Tout devient de plus en plus cher. Certains mets dits "nobles" deviennent même impayables notamment du côté du poisson. Le cabillaud est passé de 14 à 27 euros du kilo, le homard de 35 à 65 euros du kilo. Résultat, les restaurateurs commencent à ne plus les proposer sur leur carte.

Mais comment faire quand on est un restaurant écailler, spécialisé dans les produits de la mer ? Le dilemme est cornélien. La situation n’est en tout cas pas évidente pour La Péniche à Wavre. Le poisson, les crustacés, ce sont les produits phares de ce restaurant. Et aujourd’hui pour son patron depuis 10 ans, Pierre Coenen, la situation est vraiment inédite. " Il y a deux gros problèmes, d’une part le coût des produits et de l’énergie et le deuxième c’est le manque de personnel depuis la crise sanitaire".

L’augmentation des prix des produits a évidemment une répercussion sur les prix de revient mais impossible de les reporter sur les clients. "Sinon on aura plus de clients", prophétise Pierre Coenen. "Il y a un paradoxe. Les gens ont un problème de pouvoir d’achat et nous, on devrait augmenter nos prix pour faire face à nos besoins financiers… Ça n’a pas de sens".
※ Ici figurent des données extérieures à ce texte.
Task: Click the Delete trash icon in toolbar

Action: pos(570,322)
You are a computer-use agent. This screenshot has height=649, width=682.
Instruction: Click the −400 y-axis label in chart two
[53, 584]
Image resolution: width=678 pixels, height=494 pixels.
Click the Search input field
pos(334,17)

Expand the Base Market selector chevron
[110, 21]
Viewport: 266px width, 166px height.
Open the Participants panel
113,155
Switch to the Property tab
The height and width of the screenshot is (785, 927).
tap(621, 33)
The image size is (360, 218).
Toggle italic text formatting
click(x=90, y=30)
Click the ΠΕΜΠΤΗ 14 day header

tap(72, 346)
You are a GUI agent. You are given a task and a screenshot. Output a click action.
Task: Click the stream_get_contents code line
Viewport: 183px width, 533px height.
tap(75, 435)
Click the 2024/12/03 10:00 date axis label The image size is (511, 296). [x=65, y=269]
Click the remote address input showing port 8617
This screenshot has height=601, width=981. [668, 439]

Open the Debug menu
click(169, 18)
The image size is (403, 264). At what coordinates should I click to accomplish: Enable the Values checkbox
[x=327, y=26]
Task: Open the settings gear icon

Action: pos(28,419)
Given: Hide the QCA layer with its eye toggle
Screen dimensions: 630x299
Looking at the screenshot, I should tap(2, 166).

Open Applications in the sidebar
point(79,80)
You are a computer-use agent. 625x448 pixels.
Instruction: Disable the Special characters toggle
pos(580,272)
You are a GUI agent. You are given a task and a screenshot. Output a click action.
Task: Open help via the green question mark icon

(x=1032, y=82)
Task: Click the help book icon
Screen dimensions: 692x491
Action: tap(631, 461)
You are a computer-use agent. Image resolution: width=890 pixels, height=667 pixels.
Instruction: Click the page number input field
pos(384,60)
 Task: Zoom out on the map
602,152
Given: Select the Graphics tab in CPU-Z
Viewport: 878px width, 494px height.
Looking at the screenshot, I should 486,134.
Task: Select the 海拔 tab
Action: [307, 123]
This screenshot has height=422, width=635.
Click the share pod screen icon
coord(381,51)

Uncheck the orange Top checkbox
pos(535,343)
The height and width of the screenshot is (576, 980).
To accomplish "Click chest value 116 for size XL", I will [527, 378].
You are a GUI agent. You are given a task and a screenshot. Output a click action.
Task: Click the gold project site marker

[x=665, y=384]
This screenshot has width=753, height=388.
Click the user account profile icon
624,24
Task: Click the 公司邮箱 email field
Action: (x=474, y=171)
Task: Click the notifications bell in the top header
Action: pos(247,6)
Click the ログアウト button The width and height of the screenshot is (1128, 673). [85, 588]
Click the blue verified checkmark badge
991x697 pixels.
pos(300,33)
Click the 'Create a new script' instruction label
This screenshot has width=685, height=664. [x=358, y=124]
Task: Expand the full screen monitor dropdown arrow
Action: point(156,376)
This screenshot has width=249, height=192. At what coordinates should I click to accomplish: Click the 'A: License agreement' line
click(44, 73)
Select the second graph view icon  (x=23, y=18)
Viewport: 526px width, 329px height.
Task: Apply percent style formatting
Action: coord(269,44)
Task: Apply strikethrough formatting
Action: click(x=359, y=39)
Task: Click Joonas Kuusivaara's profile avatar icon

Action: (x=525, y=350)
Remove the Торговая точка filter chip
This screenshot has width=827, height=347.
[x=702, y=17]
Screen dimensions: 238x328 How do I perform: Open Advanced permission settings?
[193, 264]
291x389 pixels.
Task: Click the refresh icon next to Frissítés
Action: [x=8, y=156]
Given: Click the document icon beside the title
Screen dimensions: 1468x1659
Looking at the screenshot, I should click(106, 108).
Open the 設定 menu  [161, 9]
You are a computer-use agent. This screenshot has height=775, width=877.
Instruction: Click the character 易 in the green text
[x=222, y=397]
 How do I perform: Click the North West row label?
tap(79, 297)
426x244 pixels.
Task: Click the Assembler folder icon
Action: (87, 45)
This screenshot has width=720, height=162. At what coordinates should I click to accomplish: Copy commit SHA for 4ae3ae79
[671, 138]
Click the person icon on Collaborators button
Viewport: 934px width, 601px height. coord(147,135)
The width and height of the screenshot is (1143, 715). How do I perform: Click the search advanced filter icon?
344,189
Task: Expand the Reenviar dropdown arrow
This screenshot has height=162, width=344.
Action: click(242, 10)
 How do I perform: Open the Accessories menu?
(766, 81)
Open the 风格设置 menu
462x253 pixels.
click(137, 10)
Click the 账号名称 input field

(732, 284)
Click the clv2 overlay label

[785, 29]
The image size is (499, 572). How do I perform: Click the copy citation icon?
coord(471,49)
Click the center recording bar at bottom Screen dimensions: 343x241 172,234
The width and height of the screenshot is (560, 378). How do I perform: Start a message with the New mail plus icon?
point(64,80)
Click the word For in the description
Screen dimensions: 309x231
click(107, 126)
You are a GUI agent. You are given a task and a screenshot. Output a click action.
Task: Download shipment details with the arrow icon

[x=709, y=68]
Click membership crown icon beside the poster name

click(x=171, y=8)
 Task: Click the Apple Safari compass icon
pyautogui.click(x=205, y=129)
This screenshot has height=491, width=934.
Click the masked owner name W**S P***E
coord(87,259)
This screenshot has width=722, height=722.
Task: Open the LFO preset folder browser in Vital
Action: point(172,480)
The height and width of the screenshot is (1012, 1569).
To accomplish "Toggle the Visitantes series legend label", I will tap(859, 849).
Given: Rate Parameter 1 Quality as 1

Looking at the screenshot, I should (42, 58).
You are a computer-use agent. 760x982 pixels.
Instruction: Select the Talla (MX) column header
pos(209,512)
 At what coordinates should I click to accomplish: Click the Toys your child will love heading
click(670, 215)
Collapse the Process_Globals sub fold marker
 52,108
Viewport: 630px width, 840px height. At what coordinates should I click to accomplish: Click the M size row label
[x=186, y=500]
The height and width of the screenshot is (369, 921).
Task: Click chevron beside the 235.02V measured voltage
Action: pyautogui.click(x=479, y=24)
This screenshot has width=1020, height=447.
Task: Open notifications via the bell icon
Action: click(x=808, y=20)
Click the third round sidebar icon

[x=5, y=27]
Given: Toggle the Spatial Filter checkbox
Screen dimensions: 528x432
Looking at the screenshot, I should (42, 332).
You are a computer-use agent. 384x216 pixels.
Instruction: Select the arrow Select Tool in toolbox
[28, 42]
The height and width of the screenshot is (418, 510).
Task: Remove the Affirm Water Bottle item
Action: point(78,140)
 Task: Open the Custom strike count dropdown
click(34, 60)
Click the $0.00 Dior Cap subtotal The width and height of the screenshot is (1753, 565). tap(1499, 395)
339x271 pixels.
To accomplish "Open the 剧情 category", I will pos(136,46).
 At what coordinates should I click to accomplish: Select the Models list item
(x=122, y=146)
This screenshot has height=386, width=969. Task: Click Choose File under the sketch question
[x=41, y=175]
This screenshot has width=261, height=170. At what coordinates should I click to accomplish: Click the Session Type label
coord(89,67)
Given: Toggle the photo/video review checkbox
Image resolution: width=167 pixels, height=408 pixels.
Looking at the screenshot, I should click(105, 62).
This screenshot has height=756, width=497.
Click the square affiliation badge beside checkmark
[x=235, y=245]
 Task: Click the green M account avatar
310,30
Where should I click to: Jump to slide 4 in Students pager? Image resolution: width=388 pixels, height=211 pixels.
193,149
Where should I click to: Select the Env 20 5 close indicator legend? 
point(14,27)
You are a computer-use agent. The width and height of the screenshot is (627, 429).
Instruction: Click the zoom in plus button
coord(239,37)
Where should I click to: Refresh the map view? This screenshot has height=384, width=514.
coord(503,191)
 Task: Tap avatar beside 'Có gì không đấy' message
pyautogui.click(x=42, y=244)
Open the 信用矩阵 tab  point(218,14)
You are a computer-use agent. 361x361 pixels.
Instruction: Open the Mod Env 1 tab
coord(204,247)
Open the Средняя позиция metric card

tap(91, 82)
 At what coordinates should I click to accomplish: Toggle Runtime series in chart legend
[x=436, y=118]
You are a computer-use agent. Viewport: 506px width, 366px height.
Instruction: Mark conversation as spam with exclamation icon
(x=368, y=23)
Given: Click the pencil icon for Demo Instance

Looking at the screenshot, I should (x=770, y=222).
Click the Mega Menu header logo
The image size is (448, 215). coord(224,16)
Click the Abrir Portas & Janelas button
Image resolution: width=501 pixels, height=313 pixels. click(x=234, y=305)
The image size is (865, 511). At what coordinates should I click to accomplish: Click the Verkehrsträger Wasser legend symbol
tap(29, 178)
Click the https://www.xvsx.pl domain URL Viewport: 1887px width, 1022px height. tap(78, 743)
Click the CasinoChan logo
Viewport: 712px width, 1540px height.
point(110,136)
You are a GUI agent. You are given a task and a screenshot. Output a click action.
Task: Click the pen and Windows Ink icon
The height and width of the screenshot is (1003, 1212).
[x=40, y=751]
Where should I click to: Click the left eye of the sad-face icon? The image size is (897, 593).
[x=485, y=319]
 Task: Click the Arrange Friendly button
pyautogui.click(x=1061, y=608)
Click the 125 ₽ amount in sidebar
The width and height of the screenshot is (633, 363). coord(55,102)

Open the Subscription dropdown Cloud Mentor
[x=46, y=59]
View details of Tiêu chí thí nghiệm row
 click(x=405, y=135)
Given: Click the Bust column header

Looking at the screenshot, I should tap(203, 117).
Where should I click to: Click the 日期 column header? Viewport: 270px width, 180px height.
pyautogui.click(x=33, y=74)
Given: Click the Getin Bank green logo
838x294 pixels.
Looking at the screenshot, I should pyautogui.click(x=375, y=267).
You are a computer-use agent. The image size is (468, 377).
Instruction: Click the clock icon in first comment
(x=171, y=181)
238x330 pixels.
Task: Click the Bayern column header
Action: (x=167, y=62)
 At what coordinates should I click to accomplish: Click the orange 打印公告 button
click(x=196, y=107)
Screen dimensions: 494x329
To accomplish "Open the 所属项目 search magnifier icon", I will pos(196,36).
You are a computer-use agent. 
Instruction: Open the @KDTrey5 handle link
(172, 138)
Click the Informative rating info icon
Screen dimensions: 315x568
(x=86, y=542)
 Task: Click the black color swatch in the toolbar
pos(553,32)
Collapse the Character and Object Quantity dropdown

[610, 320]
Le restaurant remarque d’ailleurs que les clients sont de moins en moins nombreux à commander le menu complet (entrée-plat-dessert) mais se contentent désormais souvent d’un plat.

/ Pierre Coenen
/ Pierre Coenen © Juliette Hariga

On ne va pas changer l'âme du restaurant

Pour certains poissons, les prix ont doublé. Mais pour le restaurant ce n’est pas possible de se passer de ces mets. "On ne va pas changer l’âme du restaurant", explique le patron, "on est connu pour les poissons et les fruits de mer, on ne va pas subitement se mettre à faire autre chose et on ne veut pas non plus rogner sur la qualité et sur la quantité. On ne veut pas que les gens sortent d’ici en disant : les prix n’ont pas augmenté mais on a faim. On subit la situation. Le restaurant est passé à 5 jours sur 7 au lieu de 7 jours sur 7 pour diminuer les frais de personnel. On a plus de double équipe".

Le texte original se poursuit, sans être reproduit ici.